Open anarcat opened 1 week ago

anarcat commented 1 week ago

RFC8305 (" Happy Eyeballs Version 2: Better Connectivity Using Concurrency"):

Many communication protocols operating over the modern Internet use hostnames. These often resolve to multiple IP addresses, each of which may have different performance and connectivity characteristics. Since specific addresses or address families (IPv4 or IPv6) may be blocked, broken, or sub-optimal on a network, clients that attempt multiple connections in parallel have a chance of establishing a connection more quickly. This document specifies requirements for algorithms that reduce this user-visible delay and provides an example algorithm, referred to as "Happy Eyeballs". This document obsoletes the original algorithm description in RFC 6555.

Basically, this is the capability of browsers to fallback quickly and elegantly between different A and AAAA records when one is unavailable. According to this post, "major browsers are supporting the Happy Eyeballs for a long time already" (2020), but:

AS of December 2020. YES, HE v1 was implemented long ago BUT I was writing about HE v2 wich was approved in December 2017. One year ago in the end of 2019 HE v2 wasn't implemented in Chrome. But now it works. HE v2 means that a server IP with the nearest ping will be chosen for connection. If IP is down next server will be tried. Under IP I mean IPv6 and IPv4 with IPv6 priority. I made some experiments and I can confirm that at least modern Chrome, Firefox and Opera always choose a server with nearest ping.
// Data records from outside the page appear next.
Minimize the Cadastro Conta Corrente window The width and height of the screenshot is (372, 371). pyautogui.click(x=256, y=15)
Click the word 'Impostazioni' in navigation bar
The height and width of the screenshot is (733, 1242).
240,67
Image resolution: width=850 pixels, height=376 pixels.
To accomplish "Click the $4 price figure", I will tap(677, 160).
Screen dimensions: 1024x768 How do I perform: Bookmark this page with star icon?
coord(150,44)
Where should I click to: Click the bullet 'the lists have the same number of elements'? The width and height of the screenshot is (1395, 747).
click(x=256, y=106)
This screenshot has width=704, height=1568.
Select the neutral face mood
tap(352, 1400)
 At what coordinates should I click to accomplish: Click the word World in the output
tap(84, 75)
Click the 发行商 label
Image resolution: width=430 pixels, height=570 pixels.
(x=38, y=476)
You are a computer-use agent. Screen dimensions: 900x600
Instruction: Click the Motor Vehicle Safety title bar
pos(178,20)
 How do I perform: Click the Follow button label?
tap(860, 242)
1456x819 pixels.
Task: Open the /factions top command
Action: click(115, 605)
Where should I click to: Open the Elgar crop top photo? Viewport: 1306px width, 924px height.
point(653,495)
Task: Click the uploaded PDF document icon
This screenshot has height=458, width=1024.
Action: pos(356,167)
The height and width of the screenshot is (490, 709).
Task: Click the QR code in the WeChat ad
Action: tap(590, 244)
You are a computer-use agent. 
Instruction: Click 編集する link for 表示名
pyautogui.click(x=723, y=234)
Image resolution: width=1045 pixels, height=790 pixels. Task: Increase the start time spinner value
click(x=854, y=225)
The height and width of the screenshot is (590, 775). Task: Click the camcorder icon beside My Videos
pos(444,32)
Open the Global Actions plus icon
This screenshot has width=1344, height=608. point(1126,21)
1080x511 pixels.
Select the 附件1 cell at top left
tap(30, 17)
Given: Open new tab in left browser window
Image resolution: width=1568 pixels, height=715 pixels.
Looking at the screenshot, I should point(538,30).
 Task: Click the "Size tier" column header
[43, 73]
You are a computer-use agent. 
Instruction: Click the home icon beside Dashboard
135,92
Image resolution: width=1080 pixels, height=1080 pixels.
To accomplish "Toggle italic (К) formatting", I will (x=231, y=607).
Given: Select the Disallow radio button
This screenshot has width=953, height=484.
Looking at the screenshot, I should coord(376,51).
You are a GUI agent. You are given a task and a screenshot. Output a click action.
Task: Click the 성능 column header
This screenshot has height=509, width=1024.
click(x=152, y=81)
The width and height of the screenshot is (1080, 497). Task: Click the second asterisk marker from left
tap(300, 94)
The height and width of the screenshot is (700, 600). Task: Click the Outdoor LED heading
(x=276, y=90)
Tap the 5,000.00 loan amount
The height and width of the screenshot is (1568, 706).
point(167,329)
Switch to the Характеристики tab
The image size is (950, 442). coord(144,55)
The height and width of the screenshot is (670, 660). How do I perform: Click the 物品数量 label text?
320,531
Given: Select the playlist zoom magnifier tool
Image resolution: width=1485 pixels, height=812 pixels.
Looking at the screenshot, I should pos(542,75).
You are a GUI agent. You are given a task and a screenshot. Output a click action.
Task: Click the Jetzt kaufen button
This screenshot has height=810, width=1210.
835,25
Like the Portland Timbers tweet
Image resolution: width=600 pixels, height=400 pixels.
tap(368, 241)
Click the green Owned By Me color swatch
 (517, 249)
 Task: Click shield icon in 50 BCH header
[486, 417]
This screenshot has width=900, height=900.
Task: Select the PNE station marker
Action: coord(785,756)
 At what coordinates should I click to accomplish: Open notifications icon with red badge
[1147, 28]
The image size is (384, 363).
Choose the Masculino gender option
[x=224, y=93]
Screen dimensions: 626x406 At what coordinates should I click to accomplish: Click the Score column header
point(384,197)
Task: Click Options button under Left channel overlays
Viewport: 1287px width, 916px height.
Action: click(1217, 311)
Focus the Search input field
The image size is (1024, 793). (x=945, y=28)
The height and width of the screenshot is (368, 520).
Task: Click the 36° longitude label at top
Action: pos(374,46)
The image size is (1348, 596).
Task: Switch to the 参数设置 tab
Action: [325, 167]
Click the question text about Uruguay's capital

In the end of 2019 Chrome chose random IP address

Wikipedia's Happy Eyeballs page says Chrome, Opera 12.10 and Firefox 13 support it, but doesn't cite references or specify whether it's v1 or v2.

anarcat commented 1 week ago

digging around this, i couldn't find anything about this in chromestatus.com (not sure what that means) and very few instances in mozilla's source (https://searchfox.org/mozilla-central/search?q=happy+eyeballs&path=&case=false&regexp=false)...

in particular, their docs do mention RFC8305, but say they "implement it differently" linkining to this comment: https://searchfox.org/mozilla-central/rev/23e7e940337d0e0b29aabe0080e4992d3860c940/netwerk/protocol/http/DnsAndConnectSocket.cpp#202-206

... which is basically just an IPv6 fallback, far from a full RFC8305 implementation.